» EXERCISE GOAL
Turn every line of the data below into a Markdown table with two columns, Row and Line, numbering the rows in order and leaving out blank lines.

» SOURCE RECORDS

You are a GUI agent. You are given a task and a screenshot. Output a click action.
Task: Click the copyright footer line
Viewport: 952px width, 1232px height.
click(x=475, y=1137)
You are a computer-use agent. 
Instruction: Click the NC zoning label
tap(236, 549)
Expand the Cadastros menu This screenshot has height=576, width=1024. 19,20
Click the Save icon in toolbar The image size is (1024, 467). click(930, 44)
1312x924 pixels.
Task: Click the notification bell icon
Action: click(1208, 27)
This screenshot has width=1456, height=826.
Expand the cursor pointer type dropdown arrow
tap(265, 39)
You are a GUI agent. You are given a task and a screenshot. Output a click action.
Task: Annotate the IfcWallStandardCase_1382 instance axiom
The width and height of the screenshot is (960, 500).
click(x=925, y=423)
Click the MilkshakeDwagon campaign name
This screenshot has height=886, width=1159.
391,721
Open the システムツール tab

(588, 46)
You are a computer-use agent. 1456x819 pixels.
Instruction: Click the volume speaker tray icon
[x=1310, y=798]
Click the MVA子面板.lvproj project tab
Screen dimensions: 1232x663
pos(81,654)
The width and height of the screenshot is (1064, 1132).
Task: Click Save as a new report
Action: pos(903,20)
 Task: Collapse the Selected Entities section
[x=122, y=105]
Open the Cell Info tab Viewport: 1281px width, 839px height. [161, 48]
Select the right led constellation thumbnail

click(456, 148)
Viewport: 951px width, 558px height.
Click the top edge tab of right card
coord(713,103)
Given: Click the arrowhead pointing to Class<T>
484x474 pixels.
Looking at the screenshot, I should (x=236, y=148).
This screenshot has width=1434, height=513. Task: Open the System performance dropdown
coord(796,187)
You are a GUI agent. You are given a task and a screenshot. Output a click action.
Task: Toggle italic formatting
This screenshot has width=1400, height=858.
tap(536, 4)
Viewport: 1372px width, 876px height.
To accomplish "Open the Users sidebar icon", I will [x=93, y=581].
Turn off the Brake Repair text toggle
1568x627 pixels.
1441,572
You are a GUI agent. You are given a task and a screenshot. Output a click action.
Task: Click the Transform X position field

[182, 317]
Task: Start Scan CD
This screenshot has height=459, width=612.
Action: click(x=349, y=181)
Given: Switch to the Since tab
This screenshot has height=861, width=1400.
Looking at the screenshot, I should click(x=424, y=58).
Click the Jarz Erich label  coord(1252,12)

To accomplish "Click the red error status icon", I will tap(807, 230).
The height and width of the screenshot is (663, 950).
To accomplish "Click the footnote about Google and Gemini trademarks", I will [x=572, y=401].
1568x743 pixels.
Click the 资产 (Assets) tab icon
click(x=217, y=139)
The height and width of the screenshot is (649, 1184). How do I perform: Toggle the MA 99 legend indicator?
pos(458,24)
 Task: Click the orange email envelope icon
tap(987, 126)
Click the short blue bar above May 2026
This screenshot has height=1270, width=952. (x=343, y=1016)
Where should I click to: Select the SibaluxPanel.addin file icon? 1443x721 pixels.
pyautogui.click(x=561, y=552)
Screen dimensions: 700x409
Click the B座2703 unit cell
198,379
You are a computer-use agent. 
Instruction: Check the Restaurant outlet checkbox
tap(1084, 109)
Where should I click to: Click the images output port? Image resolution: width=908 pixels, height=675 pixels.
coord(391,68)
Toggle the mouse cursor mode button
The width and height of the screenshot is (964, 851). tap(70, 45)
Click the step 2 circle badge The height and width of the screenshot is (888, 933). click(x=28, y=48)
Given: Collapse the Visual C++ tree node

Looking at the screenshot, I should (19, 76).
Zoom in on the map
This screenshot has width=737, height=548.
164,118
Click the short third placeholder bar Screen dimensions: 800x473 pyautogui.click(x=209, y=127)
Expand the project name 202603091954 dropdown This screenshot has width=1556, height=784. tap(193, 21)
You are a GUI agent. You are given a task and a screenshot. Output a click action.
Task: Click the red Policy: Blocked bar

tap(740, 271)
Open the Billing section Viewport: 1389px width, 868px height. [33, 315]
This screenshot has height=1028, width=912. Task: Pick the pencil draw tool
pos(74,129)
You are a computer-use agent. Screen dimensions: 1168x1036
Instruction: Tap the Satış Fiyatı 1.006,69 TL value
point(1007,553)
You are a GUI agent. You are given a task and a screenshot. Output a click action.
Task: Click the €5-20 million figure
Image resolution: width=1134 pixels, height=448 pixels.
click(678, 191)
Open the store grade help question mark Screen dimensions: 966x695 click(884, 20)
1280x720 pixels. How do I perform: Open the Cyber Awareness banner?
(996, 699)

» EXERCISE SOLUTION
| Row | Line |
|---|---|
| 1 | You are a GUI agent. You are given a task and a screenshot. Output a click action. |
| 2 | Task: Click the copyright footer line |
| 3 | Viewport: 952px width, 1232px height. |
| 4 | click(x=475, y=1137) |
| 5 | You are a computer-use agent.  |
| 6 | Instruction: Click the NC zoning label |
| 7 | tap(236, 549) |
| 8 | Expand the Cadastros menu This screenshot has height=576, width=1024. 19,20 |
| 9 | Click the Save icon in toolbar The image size is (1024, 467). click(930, 44) |
| 10 | 1312x924 pixels. |
| 11 | Task: Click the notification bell icon |
| 12 | Action: click(1208, 27) |
| 13 | This screenshot has width=1456, height=826. |
| 14 | Expand the cursor pointer type dropdown arrow |
| 15 | tap(265, 39) |
| 16 | You are a GUI agent. You are given a task and a screenshot. Output a click action. |
| 17 | Task: Annotate the IfcWallStandardCase_1382 instance axiom |
| 18 | The width and height of the screenshot is (960, 500). |
| 19 | click(x=925, y=423) |
| 20 | Click the MilkshakeDwagon campaign name |
| 21 | This screenshot has height=886, width=1159. |
| 22 | 391,721 |
| 23 | Open the システムツール tab |
| 24 | (588, 46) |
| 25 | You are a computer-use agent. 1456x819 pixels. |
| 26 | Instruction: Click the volume speaker tray icon |
| 27 | [x=1310, y=798] |
| 28 | Click the MVA子面板.lvproj project tab |
| 29 | Screen dimensions: 1232x663 |
| 30 | pos(81,654) |
| 31 | The width and height of the screenshot is (1064, 1132). |
| 32 | Task: Click Save as a new report |
| 33 | Action: pos(903,20) |
| 34 |  Task: Collapse the Selected Entities section |
| 35 | [x=122, y=105] |
| 36 | Open the Cell Info tab Viewport: 1281px width, 839px height. [161, 48] |
| 37 | Select the right led constellation thumbnail |
| 38 | click(456, 148) |
| 39 | Viewport: 951px width, 558px height. |
| 40 | Click the top edge tab of right card |
| 41 | coord(713,103) |
| 42 | Given: Click the arrowhead pointing to Class<T> |
| 43 | 484x474 pixels. |
| 44 | Looking at the screenshot, I should (x=236, y=148). |
| 45 | This screenshot has width=1434, height=513. Task: Open the System performance dropdown |
| 46 | coord(796,187) |
| 47 | You are a GUI agent. You are given a task and a screenshot. Output a click action. |
| 48 | Task: Toggle italic formatting |
| 49 | This screenshot has width=1400, height=858. |
| 50 | tap(536, 4) |
| 51 | Viewport: 1372px width, 876px height. |
| 52 | To accomplish "Open the Users sidebar icon", I will [x=93, y=581]. |
| 53 | Turn off the Brake Repair text toggle |
| 54 | 1568x627 pixels. |
| 55 | 1441,572 |
| 56 | You are a GUI agent. You are given a task and a screenshot. Output a click action. |
| 57 | Task: Click the Transform X position field |
| 58 | [182, 317] |
| 59 | Task: Start Scan CD |
| 60 | This screenshot has height=459, width=612. |
| 61 | Action: click(x=349, y=181) |
| 62 | Given: Switch to the Since tab |
| 63 | This screenshot has height=861, width=1400. |
| 64 | Looking at the screenshot, I should click(x=424, y=58). |
| 65 | Click the Jarz Erich label  coord(1252,12) |
| 66 | To accomplish "Click the red error status icon", I will tap(807, 230). |
| 67 | The height and width of the screenshot is (663, 950). |
| 68 | To accomplish "Click the footnote about Google and Gemini trademarks", I will [x=572, y=401]. |
| 69 | 1568x743 pixels. |
| 70 | Click the 资产 (Assets) tab icon |
| 71 | click(x=217, y=139) |
| 72 | The height and width of the screenshot is (649, 1184). How do I perform: Toggle the MA 99 legend indicator? |
| 73 | pos(458,24) |
| 74 |  Task: Click the orange email envelope icon |
| 75 | tap(987, 126) |
| 76 | Click the short blue bar above May 2026 |
| 77 | This screenshot has height=1270, width=952. (x=343, y=1016) |
| 78 | Where should I click to: Select the SibaluxPanel.addin file icon? 1443x721 pixels. |
| 79 | pyautogui.click(x=561, y=552) |
| 80 | Screen dimensions: 700x409 |
| 81 | Click the B座2703 unit cell |
| 82 | 198,379 |
| 83 | You are a computer-use agent.  |
| 84 | Instruction: Check the Restaurant outlet checkbox |
| 85 | tap(1084, 109) |
| 86 | Where should I click to: Click the images output port? Image resolution: width=908 pixels, height=675 pixels. |
| 87 | coord(391,68) |
| 88 | Toggle the mouse cursor mode button |
| 89 | The width and height of the screenshot is (964, 851). tap(70, 45) |
| 90 | Click the step 2 circle badge The height and width of the screenshot is (888, 933). click(x=28, y=48) |
| 91 | Given: Collapse the Visual C++ tree node |
| 92 | Looking at the screenshot, I should (19, 76). |
| 93 | Zoom in on the map |
| 94 | This screenshot has width=737, height=548. |
| 95 | 164,118 |
| 96 | Click the short third placeholder bar Screen dimensions: 800x473 pyautogui.click(x=209, y=127) |
| 97 | Expand the project name 202603091954 dropdown This screenshot has width=1556, height=784. tap(193, 21) |
| 98 | You are a GUI agent. You are given a task and a screenshot. Output a click action. |
| 99 | Task: Click the red Policy: Blocked bar |
| 100 | tap(740, 271) |
| 101 | Open the Billing section Viewport: 1389px width, 868px height. [33, 315] |
| 102 | This screenshot has height=1028, width=912. Task: Pick the pencil draw tool |
| 103 | pos(74,129) |
| 104 | You are a computer-use agent. Screen dimensions: 1168x1036 |
| 105 | Instruction: Tap the Satış Fiyatı 1.006,69 TL value |
| 106 | point(1007,553) |
| 107 | You are a GUI agent. You are given a task and a screenshot. Output a click action. |
| 108 | Task: Click the €5-20 million figure |
| 109 | Image resolution: width=1134 pixels, height=448 pixels. |
| 110 | click(678, 191) |
| 111 | Open the store grade help question mark Screen dimensions: 966x695 click(884, 20) |
| 112 | 1280x720 pixels. How do I perform: Open the Cyber Awareness banner? |
| 113 | (996, 699) |